The Bosetti court explained that the insured’s disability had both mental and physical elements, noting that one of her doctors had suggested that her physical disability arose out of her emotional disability and another that her emotional disability or depression arose out of her physical problems and chronic pain. The court held that the two-year mental limitation was ambiguous because it “does not clearly explain whether the limitation applies when the total disability is due in part to a mental, nervous …disorder” and because an insured’s reasonable expectations are that disabling depression arising from a physical condition like fibromyalgia and, correspondingly, disabling physical symptoms arising from depression, would not fall within the mental/nervous limitation.
As part of its analysis, the court rejected the rationale of Equitable Life Assurance Society v. Berry, 212 Cal. App. 3d 832, 835, 840 (1989), a California opinion concerned with an insured who was diagnosed with manic-depressive illness, a condition which has a chemical (physical) etiology, rather than a purely mental one. The Berry court concluded, as a matter of law, that there was no coverage due to a disability policy‘s exclusion for “[m]ental or nervous disorders” and a health policy‘s limitation on benefits for treatment for a neurosis, psycho-neurosis, psychopathy, psychosis, or mental or nervous disease or disorder of any kind, on the basis that these exclusions were unambiguous and referred solely to symptoms, rather than causes. Id. at 840. The court disagreed with Berry for two reasons: it disagreed with its analysis and its holding was abrogated by statute.

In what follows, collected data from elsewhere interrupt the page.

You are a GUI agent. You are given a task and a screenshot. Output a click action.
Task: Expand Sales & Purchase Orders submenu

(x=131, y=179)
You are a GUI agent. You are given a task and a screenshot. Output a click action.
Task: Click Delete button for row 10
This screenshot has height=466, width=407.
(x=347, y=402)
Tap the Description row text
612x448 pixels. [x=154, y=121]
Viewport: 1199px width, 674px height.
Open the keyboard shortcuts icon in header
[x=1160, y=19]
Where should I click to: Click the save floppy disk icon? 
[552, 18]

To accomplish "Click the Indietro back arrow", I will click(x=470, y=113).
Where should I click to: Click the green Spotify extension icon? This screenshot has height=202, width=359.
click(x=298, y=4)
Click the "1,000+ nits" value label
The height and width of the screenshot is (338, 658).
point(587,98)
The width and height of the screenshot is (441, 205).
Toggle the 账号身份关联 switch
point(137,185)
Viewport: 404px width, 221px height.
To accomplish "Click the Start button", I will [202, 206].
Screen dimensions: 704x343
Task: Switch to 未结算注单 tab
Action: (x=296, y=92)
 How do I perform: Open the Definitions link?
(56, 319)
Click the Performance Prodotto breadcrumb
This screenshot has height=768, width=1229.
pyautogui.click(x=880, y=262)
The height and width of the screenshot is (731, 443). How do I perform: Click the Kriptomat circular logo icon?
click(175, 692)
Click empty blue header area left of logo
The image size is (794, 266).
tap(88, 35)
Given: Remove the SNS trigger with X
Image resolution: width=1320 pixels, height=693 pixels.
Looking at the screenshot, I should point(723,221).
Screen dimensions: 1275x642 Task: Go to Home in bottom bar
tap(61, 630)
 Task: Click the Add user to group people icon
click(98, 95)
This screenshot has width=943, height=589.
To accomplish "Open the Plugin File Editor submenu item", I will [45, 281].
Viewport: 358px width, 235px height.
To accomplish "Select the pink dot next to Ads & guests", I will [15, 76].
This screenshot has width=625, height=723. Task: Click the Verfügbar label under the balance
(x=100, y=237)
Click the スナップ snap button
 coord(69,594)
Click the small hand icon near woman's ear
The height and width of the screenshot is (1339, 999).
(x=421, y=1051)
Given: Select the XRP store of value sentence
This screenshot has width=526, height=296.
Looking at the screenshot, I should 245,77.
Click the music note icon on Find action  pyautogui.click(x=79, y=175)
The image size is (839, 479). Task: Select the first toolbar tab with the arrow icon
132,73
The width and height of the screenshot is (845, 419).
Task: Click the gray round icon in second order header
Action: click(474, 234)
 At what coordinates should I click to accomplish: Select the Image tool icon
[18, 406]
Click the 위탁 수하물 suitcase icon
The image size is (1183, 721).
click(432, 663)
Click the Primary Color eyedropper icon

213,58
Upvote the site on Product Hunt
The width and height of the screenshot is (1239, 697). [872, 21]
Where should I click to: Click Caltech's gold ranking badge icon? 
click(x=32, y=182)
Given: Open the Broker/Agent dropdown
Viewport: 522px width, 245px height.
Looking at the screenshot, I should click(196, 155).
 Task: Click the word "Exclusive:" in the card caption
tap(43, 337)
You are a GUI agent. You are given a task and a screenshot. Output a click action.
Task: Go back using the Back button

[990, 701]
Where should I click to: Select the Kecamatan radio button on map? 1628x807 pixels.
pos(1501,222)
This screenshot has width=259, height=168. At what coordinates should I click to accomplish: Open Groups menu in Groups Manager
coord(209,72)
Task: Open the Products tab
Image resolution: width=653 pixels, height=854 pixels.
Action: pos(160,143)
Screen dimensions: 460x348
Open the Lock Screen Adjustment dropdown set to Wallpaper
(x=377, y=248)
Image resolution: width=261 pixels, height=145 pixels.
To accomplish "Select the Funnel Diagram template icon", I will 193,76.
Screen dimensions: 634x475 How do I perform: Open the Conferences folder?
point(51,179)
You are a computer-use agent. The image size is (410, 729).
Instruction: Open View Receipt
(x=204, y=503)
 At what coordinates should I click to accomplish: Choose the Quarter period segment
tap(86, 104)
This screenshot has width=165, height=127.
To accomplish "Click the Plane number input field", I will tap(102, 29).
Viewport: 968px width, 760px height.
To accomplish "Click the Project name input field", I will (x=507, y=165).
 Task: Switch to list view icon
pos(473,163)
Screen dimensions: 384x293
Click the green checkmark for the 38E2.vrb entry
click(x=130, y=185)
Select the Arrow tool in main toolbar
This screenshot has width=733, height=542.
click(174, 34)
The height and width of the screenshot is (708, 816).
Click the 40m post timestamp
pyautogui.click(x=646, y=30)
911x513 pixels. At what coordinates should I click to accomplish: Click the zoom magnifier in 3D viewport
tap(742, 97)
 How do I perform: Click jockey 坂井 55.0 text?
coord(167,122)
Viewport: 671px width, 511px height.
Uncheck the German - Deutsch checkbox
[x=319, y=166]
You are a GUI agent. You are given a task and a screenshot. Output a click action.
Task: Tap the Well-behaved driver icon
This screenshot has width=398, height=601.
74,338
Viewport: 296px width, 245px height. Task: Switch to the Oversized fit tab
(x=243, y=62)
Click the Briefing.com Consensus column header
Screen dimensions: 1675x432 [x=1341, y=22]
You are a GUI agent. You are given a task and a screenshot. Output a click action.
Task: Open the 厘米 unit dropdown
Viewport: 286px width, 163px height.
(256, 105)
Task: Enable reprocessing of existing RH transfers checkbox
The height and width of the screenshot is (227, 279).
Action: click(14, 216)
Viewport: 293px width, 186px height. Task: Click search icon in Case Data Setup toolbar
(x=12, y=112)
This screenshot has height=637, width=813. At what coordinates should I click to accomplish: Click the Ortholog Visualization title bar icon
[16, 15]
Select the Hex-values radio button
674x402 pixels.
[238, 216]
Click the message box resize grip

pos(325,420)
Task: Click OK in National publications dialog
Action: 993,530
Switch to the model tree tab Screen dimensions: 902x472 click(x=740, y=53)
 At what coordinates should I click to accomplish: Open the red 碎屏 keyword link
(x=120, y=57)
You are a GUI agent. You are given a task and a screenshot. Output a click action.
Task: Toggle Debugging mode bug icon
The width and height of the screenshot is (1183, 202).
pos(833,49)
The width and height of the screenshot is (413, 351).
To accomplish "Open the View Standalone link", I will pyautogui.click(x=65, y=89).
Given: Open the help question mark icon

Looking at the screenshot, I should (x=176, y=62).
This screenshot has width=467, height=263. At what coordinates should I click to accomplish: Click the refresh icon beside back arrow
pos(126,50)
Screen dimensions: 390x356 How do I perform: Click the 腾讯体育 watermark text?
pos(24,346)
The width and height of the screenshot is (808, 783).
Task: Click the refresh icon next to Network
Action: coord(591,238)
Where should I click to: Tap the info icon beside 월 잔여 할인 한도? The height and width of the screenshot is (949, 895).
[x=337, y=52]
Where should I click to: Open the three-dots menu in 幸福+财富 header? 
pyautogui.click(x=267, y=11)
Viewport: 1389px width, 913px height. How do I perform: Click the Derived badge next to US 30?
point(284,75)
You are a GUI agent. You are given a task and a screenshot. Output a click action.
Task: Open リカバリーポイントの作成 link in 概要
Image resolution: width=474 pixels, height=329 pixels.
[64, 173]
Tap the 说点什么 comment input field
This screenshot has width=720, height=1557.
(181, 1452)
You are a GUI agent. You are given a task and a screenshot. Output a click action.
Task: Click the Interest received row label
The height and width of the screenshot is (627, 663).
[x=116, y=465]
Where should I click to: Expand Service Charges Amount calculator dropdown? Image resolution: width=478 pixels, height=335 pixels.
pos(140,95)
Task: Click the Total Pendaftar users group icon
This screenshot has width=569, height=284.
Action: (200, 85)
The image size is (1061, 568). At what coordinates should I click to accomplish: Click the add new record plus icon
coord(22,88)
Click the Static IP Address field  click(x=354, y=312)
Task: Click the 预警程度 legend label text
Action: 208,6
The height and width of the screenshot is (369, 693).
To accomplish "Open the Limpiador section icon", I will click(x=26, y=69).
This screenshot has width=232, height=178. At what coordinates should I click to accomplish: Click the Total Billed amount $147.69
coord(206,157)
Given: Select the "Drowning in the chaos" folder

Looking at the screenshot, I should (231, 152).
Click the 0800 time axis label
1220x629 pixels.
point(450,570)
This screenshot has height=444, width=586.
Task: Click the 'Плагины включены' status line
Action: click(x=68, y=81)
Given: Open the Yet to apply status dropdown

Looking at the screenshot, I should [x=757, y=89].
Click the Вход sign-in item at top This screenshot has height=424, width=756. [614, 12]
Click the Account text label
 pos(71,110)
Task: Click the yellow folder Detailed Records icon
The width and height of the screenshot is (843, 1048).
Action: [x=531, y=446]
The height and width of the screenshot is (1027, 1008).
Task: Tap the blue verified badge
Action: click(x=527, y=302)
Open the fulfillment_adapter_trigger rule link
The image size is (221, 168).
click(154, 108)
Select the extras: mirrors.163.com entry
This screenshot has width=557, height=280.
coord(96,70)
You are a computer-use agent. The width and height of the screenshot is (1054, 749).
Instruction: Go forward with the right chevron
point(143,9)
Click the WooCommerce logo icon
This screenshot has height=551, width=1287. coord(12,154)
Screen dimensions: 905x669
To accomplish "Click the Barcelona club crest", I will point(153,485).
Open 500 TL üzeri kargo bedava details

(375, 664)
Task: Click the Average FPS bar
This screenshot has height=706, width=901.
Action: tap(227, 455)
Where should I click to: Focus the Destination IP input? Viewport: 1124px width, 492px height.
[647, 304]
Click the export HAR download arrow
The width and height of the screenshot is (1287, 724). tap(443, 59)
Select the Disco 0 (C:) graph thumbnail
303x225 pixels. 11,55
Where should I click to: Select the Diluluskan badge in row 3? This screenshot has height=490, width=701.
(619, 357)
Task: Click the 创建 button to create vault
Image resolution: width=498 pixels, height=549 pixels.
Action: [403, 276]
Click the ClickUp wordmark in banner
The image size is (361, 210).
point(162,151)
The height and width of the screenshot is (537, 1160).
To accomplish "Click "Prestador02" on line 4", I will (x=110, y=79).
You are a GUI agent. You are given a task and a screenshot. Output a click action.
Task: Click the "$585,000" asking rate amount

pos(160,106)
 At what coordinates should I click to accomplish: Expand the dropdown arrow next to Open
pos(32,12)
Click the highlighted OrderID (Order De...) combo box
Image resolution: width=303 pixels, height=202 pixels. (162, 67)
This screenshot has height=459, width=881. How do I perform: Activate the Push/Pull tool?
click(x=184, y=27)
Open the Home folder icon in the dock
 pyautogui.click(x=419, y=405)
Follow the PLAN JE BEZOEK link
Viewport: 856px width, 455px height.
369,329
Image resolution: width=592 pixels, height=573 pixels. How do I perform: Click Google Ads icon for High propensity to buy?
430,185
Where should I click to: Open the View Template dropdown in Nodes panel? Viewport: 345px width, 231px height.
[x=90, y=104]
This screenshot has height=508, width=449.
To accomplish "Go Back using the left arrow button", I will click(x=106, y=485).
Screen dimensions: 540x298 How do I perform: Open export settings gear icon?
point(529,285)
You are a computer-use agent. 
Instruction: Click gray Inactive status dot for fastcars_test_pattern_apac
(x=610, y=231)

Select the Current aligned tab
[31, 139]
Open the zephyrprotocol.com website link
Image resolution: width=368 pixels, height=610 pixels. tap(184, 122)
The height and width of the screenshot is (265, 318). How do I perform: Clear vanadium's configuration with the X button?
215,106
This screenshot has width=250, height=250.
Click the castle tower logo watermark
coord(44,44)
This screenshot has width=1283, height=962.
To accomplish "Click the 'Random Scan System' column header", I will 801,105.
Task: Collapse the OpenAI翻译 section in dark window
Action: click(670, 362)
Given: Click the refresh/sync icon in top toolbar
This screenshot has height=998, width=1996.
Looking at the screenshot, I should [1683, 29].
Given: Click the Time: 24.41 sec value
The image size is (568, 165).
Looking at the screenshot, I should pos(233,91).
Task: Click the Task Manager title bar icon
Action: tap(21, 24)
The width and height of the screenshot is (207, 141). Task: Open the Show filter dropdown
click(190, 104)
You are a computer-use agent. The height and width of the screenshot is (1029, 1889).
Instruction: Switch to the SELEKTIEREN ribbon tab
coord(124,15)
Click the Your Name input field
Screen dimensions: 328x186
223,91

The court found that the holding of Berry did not survive Insurance Code section 10123.15, which provides that “every group policy of disability insurance which covers hospital, medical, and surgical expenses on a group basis, and which offers coverage for disorders of the brain shall also offer coverage in the same manner for the treatment of the following biologically based severe mental disorders: schizophrenia, schizo-affective disorder, bipolar disorders and delusional depressions, and pervasive developmental disorder. Coverage for these mental disorders shall be subject to the same terms and conditions applied to the treatment of other disorders of the brain.” It appears that based on the court’s ruling, the two-year mental or nervous disorders limitation can never be applied in California to the biologically based severe mental disorders of “schizophrenia, schizo-affective disorder, bipolar disorders and delusional depressions, and pervasive developmental disorder.”
The court adopted the Ninth Circuit’s approach in Patterson v. Hughes Aircraft Co., 11 F.3d 949, 950 (9th Cir. 1993) where the court concluded that a limitation on benefits resulting from “mental, nervous or emotional disorders of any type” was ambiguous as to whether mental disorders referred to causes or symptoms, and whether a disability is mental when it results from a combination of physical and mental factors. The court resolved the ambiguity in favor of the insured, holding that the limitation on coverage did not apply if the insured‘s disability was caused, in any part, by his physical symptoms.